Unfortunately, there are no studies involving the detection of breast cancer that compare the accuracy of Digital Infrared Thermal Imaging to that of mammography, ultrasound, and MRI. However, studies have been conducted to evaluate the accuracy of mammography versus ultrasound versus MRI. In a study that screened 192 women at high risk for breast cancer, cancer was detected in nine patients. Mammography and ultrasound detected 6 of the nine cases of cancer whereas MRI detected all nine cases of breast cancer (Kuhl et al. 2000).
Another study comparing the accuracy of these three modalities screened 196 women at high risk for hereditary breast cancer and detected a total of six cases of invasive breast cancer. Mammography detected 2 of the 6 cases, ultrasound detected 3 of the 6, and MRI detected all 6 cases(Warner et al. 2001).
Regular screening is especially important for women who are at high risk of breast cancer. A woman can be placed in a high-risk category if she possesses either a single factor that greatly increases her risk or a combination of lesser factors that together increase her risk.
Single factors that can place a woman in a high-risk category include a personal history of breast cancer, carcinoma in situ, atypical hyperplasia, and exposure to high doses of ionizing radiation in childhood or young adulthood (for instance, for treatment of Hodgkin's disease) (Hancock et al. 1993; USPSTF 1996; Harris et al. 1997).
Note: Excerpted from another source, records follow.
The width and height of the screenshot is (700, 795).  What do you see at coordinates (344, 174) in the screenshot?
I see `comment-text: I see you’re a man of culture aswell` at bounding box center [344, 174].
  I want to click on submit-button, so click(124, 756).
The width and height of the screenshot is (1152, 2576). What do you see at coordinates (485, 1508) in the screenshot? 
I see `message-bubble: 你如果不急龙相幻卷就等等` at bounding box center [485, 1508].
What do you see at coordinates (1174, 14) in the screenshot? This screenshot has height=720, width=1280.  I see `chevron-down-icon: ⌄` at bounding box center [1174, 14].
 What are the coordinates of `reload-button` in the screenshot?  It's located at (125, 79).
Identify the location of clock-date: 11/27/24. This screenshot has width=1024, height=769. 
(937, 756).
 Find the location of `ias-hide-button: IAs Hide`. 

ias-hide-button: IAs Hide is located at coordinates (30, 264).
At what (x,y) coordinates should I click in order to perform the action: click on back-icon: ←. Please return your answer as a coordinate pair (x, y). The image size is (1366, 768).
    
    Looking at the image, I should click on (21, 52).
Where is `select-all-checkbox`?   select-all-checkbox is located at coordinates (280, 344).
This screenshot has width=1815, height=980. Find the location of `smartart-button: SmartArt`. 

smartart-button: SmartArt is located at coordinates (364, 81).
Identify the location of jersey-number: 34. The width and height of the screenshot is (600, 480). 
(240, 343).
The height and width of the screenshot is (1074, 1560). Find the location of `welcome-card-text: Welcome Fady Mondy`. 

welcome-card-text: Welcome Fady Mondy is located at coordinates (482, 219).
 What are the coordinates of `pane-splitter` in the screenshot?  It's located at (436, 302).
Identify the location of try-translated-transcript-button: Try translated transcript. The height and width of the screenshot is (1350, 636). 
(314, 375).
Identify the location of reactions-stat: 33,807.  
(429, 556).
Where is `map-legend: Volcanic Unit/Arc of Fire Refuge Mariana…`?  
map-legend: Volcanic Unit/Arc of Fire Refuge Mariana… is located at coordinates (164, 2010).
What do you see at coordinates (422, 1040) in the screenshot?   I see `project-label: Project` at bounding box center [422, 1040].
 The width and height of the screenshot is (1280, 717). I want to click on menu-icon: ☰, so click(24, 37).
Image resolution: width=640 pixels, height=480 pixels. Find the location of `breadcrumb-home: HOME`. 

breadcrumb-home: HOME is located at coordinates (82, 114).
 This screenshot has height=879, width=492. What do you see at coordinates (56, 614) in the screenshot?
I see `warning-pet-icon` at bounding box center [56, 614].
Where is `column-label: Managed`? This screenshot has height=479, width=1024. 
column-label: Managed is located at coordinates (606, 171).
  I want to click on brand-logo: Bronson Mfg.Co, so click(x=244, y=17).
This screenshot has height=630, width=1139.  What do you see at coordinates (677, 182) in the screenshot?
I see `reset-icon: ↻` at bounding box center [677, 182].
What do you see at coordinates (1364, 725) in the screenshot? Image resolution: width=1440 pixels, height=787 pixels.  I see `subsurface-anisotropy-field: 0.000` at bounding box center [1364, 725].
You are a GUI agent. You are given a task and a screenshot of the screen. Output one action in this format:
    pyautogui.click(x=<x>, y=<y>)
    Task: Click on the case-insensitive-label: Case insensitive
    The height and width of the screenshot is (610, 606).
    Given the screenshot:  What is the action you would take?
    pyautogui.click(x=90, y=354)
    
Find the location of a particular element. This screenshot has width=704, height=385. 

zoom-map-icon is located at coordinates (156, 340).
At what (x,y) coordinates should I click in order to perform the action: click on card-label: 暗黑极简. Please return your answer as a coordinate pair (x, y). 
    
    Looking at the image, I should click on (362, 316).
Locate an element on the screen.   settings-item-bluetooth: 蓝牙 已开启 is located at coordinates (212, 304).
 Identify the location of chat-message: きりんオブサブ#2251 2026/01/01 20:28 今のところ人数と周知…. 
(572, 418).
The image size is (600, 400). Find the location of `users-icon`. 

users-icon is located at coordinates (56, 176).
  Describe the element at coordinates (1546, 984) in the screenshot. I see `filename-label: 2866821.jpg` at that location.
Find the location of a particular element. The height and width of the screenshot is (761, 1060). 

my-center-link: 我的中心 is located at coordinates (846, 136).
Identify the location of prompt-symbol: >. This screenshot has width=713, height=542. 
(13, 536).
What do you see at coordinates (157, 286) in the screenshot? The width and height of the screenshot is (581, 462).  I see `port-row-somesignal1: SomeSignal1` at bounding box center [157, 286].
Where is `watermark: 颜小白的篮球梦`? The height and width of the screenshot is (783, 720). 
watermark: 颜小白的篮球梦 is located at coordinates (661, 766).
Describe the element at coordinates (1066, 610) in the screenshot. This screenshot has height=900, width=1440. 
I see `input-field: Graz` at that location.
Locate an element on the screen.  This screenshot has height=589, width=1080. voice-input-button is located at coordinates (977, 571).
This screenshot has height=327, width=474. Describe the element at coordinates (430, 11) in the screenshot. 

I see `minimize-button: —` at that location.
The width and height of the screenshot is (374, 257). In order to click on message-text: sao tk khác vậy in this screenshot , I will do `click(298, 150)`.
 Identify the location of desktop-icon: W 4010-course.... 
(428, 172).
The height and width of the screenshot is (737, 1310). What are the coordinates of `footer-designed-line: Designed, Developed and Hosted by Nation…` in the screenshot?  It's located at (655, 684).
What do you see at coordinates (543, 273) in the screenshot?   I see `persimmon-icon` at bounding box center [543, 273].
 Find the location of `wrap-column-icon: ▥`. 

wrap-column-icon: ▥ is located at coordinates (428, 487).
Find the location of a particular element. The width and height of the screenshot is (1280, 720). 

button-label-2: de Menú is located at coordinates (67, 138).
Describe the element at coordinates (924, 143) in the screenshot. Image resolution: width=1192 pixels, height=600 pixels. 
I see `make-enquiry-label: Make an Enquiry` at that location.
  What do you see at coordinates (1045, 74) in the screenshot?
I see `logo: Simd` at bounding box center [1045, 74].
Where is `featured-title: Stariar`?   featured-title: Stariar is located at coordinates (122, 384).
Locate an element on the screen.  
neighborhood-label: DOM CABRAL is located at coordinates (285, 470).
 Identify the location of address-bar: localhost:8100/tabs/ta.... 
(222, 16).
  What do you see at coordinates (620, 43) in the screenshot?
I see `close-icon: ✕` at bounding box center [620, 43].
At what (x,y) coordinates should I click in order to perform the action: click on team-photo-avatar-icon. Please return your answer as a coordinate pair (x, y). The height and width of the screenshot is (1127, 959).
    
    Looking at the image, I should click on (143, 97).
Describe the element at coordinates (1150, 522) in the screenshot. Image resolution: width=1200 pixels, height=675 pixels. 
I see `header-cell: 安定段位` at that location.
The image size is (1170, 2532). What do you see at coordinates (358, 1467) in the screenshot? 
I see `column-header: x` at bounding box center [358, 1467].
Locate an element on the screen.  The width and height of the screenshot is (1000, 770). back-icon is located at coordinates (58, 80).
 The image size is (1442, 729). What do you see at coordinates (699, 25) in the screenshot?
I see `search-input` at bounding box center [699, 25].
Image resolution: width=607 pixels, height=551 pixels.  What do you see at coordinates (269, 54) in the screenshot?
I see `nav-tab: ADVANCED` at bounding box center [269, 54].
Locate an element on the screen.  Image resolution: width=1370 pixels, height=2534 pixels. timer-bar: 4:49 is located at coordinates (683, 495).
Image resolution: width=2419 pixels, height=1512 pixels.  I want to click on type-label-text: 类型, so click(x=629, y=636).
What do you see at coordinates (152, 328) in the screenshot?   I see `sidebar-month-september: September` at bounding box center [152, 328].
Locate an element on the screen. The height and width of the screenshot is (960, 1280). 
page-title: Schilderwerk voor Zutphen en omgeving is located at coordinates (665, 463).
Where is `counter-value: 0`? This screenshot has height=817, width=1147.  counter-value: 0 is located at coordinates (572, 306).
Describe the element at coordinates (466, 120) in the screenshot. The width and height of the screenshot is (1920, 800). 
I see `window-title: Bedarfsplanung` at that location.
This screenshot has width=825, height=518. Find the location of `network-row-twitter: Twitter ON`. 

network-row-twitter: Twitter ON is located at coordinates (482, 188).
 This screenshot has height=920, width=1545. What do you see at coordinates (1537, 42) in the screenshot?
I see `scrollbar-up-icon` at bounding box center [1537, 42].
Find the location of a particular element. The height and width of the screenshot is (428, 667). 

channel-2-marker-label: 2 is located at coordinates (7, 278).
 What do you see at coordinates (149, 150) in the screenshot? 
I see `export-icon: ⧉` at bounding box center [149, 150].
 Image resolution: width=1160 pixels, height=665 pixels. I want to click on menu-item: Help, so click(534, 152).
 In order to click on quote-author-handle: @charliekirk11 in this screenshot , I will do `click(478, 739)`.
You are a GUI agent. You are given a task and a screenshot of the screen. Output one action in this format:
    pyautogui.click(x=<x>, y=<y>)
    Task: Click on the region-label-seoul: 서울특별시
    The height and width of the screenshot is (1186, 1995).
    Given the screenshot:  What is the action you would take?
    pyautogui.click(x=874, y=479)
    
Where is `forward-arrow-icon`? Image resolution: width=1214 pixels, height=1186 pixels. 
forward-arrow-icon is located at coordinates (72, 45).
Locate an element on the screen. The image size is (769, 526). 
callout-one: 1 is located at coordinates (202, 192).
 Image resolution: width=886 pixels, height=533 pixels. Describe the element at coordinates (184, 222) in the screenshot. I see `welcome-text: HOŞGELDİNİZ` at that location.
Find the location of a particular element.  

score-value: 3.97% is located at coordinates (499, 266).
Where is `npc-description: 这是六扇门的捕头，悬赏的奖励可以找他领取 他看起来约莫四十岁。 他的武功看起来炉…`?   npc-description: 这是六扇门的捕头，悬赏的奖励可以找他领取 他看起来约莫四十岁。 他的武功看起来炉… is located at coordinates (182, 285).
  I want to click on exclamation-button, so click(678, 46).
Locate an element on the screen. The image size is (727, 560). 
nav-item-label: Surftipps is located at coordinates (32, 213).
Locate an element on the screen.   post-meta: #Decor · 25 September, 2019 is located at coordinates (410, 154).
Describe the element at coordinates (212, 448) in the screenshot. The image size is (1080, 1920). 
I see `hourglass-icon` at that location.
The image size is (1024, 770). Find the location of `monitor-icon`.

A family history of breast cancer, especially in a mother, sister, or daughter, or a particular genetic mutation can also place a woman at high risk of breast cancer. In addition, research on genetic markers for breast-cancer risk has pinpointed a number of genes, two of which, BRCA1 and BRCA2, are associated with a markedly elevated risk of breast and ovarian cancer. As many as 60-80% of women with mutations in either of these two genes may develop breast cancer in their lifetimes (Alberg et al. 1997; Struewing et al. 1997; Whittemore 1997).
There are also several moderate risk factors for breast cancer, which occurring together can place a woman at high risk. They include having a first period (menarche) before age 12, not bearing a child, and having a first child after age 30. It is recommended that women at high risk for breast cancer have annual clinical breast examinations more frequently than women at average risk.